L'associazione si propone di promuovere la ricerca, lo sviluppo, la collaborazione e la consulenza scientifica nel settore aeronautico e spaziale per quanto concerne gli aspetti psichiatrici, psicologici, comportamentali ed attitudinali legati alle attività umane nel volo aeronautico e spaziale.
L'associazione mette a disposizione la propria esperienze e la propria competenza per la selezione del personale, la prevenzione, la cura e la riabilitazione dei disturbi psichici e comportamentali che in qualche modo possano risultare connessi ai contesti lavorativi, oltreché per gli aspetti di rilevanza medico-legale ad essi correlati.
Infine, la SIPPAS promuove la divulgazione scientifica delle conoscenze acquisite nello sviluppo e nell’applicazione delle scienze medico-psicologiche, relative ai settori aeronautico e spaziale, nel mondo scientifico, alle autorità politiche e amministrative, ai mass media ed al pubblico in genere.

L’obiettivo del corso, condotto da un team di esperti della Stiftung – MayDay Germania, è stato quello di implementare anche in Italia una rete di operatori, composta esclusivamente da piloti e equipaggi di volo, appositamente addestrati ad intervenire in tempi brevissimi, su richiesta, per aiutare loro “pari” a gestire le conseguenze emozionali di eventi traumatici vissuti nell’attività di volo, al fine di prevenirne un’evoluzione “patologica”.

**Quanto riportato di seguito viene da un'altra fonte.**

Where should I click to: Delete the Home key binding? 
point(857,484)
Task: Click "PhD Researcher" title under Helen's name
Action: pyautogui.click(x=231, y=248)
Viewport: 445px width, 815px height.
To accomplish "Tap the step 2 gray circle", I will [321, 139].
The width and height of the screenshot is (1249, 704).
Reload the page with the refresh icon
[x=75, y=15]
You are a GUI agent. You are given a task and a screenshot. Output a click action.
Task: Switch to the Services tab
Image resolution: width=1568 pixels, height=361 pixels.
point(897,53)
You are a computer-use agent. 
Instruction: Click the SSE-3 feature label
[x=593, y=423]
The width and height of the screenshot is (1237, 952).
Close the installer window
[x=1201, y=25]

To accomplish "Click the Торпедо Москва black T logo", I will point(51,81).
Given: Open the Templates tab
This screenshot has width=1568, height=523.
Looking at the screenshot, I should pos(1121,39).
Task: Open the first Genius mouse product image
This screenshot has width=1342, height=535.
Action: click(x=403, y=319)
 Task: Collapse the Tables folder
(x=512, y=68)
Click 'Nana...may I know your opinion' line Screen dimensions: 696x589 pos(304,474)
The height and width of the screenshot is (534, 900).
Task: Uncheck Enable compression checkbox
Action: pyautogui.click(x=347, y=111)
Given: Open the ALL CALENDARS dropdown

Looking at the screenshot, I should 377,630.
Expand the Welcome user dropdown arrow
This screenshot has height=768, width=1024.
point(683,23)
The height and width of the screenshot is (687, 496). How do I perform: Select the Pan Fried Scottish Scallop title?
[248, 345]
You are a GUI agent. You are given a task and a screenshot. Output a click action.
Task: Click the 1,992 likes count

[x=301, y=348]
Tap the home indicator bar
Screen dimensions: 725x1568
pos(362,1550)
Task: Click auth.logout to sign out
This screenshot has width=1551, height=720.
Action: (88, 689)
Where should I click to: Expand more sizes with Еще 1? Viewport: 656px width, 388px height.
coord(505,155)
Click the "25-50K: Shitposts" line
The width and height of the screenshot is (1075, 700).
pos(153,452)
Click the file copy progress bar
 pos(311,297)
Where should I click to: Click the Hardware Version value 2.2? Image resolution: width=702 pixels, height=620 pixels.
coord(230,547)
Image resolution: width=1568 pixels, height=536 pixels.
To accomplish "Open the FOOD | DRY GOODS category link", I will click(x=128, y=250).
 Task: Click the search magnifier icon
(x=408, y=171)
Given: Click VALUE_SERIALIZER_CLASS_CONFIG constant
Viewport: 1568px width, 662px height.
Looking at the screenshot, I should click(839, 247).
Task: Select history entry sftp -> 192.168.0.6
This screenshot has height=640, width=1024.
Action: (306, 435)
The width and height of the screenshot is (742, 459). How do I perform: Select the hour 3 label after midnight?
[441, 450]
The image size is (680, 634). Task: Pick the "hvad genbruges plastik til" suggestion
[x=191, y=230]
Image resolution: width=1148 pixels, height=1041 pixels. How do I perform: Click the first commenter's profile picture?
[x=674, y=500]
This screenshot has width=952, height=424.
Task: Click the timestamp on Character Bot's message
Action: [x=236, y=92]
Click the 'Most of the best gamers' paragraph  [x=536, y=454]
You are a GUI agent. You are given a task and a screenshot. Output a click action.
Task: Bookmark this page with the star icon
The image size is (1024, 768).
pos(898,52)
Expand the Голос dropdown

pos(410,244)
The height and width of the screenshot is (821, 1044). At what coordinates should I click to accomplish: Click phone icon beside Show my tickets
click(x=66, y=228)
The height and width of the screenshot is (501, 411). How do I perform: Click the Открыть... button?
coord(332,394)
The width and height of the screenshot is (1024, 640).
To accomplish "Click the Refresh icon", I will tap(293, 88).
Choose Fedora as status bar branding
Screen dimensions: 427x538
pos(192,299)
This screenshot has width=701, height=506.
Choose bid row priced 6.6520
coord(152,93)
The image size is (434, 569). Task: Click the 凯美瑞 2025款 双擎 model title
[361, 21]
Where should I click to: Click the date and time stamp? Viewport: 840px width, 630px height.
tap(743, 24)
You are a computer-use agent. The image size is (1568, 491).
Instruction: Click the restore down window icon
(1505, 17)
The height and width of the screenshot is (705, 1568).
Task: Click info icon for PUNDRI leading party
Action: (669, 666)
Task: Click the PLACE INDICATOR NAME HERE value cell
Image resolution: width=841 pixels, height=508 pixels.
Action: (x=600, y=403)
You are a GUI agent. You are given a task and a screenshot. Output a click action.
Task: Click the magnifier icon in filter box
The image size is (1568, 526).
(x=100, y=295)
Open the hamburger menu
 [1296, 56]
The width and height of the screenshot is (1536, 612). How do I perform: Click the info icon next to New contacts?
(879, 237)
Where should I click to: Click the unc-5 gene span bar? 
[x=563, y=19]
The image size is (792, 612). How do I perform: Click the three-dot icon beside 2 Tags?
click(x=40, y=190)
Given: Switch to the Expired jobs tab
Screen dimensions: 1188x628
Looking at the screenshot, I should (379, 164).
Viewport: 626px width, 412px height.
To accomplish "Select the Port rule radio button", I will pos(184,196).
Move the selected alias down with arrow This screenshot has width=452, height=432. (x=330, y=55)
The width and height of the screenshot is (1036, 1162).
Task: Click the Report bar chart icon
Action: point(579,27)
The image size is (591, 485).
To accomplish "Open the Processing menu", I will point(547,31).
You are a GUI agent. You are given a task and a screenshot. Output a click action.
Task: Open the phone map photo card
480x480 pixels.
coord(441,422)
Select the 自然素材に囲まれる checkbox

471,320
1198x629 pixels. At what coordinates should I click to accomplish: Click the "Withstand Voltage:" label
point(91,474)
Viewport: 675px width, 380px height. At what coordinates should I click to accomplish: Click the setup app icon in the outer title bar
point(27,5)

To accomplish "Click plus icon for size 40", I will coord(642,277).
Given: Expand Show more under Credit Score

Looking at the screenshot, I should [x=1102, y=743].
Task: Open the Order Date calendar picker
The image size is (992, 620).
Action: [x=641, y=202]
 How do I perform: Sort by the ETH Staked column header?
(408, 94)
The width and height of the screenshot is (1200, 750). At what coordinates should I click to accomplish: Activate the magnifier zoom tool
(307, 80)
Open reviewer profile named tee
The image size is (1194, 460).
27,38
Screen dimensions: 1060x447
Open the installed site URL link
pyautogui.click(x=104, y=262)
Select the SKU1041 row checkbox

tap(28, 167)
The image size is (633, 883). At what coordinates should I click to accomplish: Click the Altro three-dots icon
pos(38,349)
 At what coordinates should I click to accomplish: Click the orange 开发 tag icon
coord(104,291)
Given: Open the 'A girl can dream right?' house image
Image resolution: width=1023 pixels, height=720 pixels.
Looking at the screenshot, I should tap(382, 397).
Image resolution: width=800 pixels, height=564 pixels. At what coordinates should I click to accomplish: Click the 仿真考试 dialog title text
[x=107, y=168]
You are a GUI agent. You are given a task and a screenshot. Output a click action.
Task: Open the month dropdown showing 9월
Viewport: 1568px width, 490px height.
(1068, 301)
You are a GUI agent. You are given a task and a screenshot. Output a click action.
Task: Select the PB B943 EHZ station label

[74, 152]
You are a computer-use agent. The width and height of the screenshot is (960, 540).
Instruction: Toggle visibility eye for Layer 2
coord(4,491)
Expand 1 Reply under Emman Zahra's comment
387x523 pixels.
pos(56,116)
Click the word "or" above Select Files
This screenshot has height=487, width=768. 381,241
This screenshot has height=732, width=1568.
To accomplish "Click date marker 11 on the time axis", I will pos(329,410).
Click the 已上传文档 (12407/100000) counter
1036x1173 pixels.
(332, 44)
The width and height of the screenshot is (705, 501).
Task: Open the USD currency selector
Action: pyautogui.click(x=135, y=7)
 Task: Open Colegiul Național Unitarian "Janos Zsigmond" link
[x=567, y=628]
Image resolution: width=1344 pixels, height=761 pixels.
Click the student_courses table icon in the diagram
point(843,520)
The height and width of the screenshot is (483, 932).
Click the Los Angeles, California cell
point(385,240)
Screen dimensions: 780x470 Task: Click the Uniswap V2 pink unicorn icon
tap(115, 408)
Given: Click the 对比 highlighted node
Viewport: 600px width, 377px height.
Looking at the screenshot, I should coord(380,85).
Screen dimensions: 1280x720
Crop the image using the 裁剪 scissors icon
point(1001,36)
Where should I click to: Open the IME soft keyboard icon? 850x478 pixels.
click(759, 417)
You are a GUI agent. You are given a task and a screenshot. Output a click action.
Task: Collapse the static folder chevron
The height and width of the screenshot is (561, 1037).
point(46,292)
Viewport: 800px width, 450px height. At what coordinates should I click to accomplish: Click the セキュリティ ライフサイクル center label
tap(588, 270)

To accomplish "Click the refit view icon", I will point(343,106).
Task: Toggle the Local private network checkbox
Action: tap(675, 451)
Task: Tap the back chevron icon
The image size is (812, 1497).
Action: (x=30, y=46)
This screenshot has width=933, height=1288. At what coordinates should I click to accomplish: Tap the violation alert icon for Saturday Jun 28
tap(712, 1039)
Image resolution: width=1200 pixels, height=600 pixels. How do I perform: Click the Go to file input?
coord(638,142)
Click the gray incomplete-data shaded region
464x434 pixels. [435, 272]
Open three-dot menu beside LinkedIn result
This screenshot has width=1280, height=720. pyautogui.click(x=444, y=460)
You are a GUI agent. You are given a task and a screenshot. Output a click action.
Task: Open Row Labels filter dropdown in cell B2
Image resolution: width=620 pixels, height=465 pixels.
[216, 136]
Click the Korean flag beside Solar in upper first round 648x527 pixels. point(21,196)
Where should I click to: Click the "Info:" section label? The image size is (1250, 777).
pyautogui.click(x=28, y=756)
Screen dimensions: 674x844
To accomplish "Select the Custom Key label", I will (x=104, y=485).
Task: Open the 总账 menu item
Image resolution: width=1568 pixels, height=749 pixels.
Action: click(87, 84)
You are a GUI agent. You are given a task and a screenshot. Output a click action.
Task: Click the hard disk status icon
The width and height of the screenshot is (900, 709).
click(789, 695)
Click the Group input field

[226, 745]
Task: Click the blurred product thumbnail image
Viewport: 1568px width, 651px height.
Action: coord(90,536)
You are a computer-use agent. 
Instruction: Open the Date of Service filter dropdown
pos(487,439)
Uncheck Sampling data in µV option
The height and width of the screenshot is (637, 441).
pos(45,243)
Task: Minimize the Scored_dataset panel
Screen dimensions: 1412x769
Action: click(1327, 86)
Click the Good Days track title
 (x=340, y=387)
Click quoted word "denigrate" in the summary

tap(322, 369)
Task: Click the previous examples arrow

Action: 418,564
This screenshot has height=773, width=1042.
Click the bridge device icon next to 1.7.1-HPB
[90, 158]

A tale scopo tutti i frequentatori, piloti - comandanti e primi ufficiali - e assistenti di volo provenienti da compagnie e società aeree nazionali, ufficiali dell’Ispettorato Sicurezza Volo dell’AM, si sono sottoposti ad una specifica ed intensa attività di apprendimento e training nella conduzione di “defusing” e “debriefing” strutturati per aiutare i colleghi subito dopo l'esposizione a un evento traumatico.
In pratica, l’intento della MayDay Italia è quello attuare una sorta di prevenzione primaria verso l’insorgenza di quadri disfunzionali psichici che possono “incubare” dopo un evento traumatico se non adeguatamente trattato. Evenienza, quest’ultima, che si verifica spesso e trova le sue giustificazioni sia in una certa diffidenza delle “vittime” verso operatori psicologici che per i timori di ripercussioni professionali. Disporre, invece, dell’aiuto gratuito ed immediato di un collega (un pari), in un contesto svincolato da qualsiasi formalità, potrebbe colmare tale grave lacuna ed avere, nel medio/lungo periodo, dei positivi effetti anche in termini economici.
Le analisi al riguardo condotte dalle molte compagnie aeree che hanno implementato e supportato tali iniziative, che come detto sono no-profit, dimostrano che il risparmio di risorse, a medio e lungo termine, è notevole.